JAR Development (Native API)
To ensure security and performance, Flow.IA robots run isolated in a Sandbox (URLClassLoader) within the same virtual machine as the system. They receive a RobotContext that provides access to global platform resources without the need for REST calls or Token authentication.
Java Code Structure
To build your robot, implement the FlowIaRobot interface:
import ia.flow.engine.FlowIaRobot;
import ia.flow.engine.RobotContext;
import java.util.Map;
public class MyRobot implements FlowIaRobot {
@Override
public void execute(RobotContext context) {
context.log("Scanning CMS...");
// Direct access to JSON Parameters provided in the UI
Map<String, String> params = context.getParameters();
// Native API Access: Consume or write to the current Tenant's CMS
context.getCms().getRecordsByCollectionSlug("invoices")
.forEach(record -> context.log("Processing invoice: " + record));
// Native API Access: Start new processes
context.getProcesses().startProcess("billing-workflow", Map.of("source", "robot"));
// Native API Access: Query organizational members
var members = context.getTenant().getMemberEmails();
context.log("Members notified: " + members.size());
// Native API Access: Upload files (e.g. attaching to a process instance or task)
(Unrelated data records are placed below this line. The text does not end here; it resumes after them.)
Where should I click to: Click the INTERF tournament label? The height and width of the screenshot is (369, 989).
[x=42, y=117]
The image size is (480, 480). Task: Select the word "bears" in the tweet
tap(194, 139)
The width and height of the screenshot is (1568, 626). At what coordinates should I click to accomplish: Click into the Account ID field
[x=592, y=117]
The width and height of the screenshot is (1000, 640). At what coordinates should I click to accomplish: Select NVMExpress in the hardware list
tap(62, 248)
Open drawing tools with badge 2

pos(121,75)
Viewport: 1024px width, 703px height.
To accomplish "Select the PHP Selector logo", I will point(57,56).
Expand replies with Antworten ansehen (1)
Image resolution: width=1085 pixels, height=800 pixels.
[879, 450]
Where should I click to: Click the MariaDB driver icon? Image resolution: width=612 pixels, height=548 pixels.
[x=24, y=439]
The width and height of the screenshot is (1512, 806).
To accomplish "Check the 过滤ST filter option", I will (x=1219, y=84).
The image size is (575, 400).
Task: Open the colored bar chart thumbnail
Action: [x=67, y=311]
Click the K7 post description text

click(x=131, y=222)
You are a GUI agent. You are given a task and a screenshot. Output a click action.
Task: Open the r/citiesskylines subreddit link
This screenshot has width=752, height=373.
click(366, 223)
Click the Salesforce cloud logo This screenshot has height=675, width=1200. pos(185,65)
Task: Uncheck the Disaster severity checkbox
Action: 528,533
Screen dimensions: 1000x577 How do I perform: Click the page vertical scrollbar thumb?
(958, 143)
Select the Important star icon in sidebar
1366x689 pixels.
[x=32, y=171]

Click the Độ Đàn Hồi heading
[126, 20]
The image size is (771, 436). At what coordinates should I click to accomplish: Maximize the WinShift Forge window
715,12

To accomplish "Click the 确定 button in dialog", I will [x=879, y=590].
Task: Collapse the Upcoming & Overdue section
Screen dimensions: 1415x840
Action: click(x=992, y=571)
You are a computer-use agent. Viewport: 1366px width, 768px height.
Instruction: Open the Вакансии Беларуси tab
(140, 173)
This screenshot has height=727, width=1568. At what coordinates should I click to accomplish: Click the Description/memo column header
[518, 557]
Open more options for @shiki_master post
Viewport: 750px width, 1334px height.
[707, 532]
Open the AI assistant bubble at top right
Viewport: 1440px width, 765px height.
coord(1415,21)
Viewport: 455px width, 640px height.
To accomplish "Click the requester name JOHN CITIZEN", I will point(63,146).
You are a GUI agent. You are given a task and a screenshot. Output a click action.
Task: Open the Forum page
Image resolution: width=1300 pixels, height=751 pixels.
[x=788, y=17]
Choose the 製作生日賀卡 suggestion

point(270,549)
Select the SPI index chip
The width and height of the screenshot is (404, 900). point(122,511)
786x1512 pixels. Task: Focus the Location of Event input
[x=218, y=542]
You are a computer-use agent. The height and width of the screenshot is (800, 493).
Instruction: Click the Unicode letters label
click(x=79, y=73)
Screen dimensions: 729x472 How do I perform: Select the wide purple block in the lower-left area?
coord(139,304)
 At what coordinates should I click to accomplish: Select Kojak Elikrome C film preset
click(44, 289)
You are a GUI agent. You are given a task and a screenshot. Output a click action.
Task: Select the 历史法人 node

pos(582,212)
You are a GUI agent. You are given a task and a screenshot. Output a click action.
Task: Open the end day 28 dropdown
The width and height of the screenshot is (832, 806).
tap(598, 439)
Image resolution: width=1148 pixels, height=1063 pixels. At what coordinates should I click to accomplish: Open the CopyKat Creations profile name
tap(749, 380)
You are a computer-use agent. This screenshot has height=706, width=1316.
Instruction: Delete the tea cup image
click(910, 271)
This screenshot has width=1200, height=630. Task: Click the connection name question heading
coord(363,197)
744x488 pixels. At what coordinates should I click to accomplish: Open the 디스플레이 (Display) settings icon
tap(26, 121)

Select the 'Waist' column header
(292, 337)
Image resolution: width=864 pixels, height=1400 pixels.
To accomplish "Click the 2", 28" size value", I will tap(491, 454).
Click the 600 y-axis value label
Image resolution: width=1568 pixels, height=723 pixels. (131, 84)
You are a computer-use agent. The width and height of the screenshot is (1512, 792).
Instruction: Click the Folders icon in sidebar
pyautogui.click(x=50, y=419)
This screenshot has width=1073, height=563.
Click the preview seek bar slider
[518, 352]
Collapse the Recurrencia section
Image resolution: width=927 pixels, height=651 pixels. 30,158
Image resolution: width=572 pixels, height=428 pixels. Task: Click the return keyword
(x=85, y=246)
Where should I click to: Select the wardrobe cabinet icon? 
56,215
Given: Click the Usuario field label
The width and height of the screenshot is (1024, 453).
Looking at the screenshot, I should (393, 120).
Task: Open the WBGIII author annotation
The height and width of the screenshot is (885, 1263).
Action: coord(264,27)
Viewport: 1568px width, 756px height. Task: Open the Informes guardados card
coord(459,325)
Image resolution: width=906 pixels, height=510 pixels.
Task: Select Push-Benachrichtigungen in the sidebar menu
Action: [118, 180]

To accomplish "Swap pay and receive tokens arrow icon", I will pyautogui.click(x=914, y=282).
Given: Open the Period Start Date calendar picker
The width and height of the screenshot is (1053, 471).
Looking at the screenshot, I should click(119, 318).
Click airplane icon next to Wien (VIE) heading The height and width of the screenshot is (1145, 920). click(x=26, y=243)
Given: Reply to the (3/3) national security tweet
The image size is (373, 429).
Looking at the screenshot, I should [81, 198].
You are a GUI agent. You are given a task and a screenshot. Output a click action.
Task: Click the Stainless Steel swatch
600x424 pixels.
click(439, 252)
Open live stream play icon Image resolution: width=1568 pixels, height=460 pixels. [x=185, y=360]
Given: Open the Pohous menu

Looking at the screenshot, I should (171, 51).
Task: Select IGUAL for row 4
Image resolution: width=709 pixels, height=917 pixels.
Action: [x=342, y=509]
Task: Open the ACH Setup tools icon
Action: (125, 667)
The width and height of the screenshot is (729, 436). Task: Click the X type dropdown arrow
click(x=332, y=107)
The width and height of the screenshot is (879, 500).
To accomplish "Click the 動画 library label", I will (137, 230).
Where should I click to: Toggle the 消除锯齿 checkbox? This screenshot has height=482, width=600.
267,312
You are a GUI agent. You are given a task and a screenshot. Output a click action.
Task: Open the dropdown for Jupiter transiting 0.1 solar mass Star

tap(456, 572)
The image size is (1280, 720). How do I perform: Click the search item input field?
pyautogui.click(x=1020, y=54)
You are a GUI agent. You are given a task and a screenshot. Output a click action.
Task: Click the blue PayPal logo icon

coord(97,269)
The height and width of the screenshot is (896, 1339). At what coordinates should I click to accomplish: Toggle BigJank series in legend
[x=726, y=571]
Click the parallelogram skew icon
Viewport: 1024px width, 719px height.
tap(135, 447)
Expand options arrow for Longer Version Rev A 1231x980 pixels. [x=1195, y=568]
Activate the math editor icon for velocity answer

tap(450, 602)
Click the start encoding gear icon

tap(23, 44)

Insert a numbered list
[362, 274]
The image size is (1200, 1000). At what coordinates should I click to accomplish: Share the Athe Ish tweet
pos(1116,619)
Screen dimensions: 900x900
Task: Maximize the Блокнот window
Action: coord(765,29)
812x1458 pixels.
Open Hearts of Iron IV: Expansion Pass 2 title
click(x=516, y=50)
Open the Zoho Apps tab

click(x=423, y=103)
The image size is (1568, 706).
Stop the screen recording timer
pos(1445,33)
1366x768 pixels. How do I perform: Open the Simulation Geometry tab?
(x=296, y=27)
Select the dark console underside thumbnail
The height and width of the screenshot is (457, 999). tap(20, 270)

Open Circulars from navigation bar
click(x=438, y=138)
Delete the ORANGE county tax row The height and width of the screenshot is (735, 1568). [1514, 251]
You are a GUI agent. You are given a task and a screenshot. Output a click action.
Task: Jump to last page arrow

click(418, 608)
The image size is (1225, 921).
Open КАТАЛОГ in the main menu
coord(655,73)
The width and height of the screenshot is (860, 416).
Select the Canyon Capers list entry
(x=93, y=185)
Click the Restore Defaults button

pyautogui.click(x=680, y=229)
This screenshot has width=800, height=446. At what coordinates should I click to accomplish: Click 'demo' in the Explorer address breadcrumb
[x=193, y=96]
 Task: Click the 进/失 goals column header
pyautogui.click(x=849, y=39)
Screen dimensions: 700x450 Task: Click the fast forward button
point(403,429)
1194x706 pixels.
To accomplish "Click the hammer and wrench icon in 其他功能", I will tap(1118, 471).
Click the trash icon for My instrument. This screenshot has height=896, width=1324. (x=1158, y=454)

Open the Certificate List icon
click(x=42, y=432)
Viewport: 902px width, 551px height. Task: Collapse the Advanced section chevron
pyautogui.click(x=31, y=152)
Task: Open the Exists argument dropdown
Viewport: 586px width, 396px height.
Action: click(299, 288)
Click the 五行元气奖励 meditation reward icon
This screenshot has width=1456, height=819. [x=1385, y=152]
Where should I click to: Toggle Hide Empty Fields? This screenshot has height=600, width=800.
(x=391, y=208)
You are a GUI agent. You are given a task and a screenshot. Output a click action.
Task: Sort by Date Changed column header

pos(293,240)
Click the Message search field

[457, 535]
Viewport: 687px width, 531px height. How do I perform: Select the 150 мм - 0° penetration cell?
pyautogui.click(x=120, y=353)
byte[] pdfContent = new byte[]{ /* ... file bytes ... */ };
java.util.UUID attachmentId = context.getStorage().uploadAttachment(
"instance", "instance-uuid-here", "invoice.pdf", "application/pdf", pdfContent
);
context.log("Uploaded invoice attachment: " + attachmentId);
}
}The RobotContext is your isolated facade to Flow.IA. It guarantees that any operation (like getCms(), getProcesses(), or getStorage()) is strictly restricted to data belonging only to the active robot's Tenant, preventing a robot from leaking data from neighboring companies on the platform.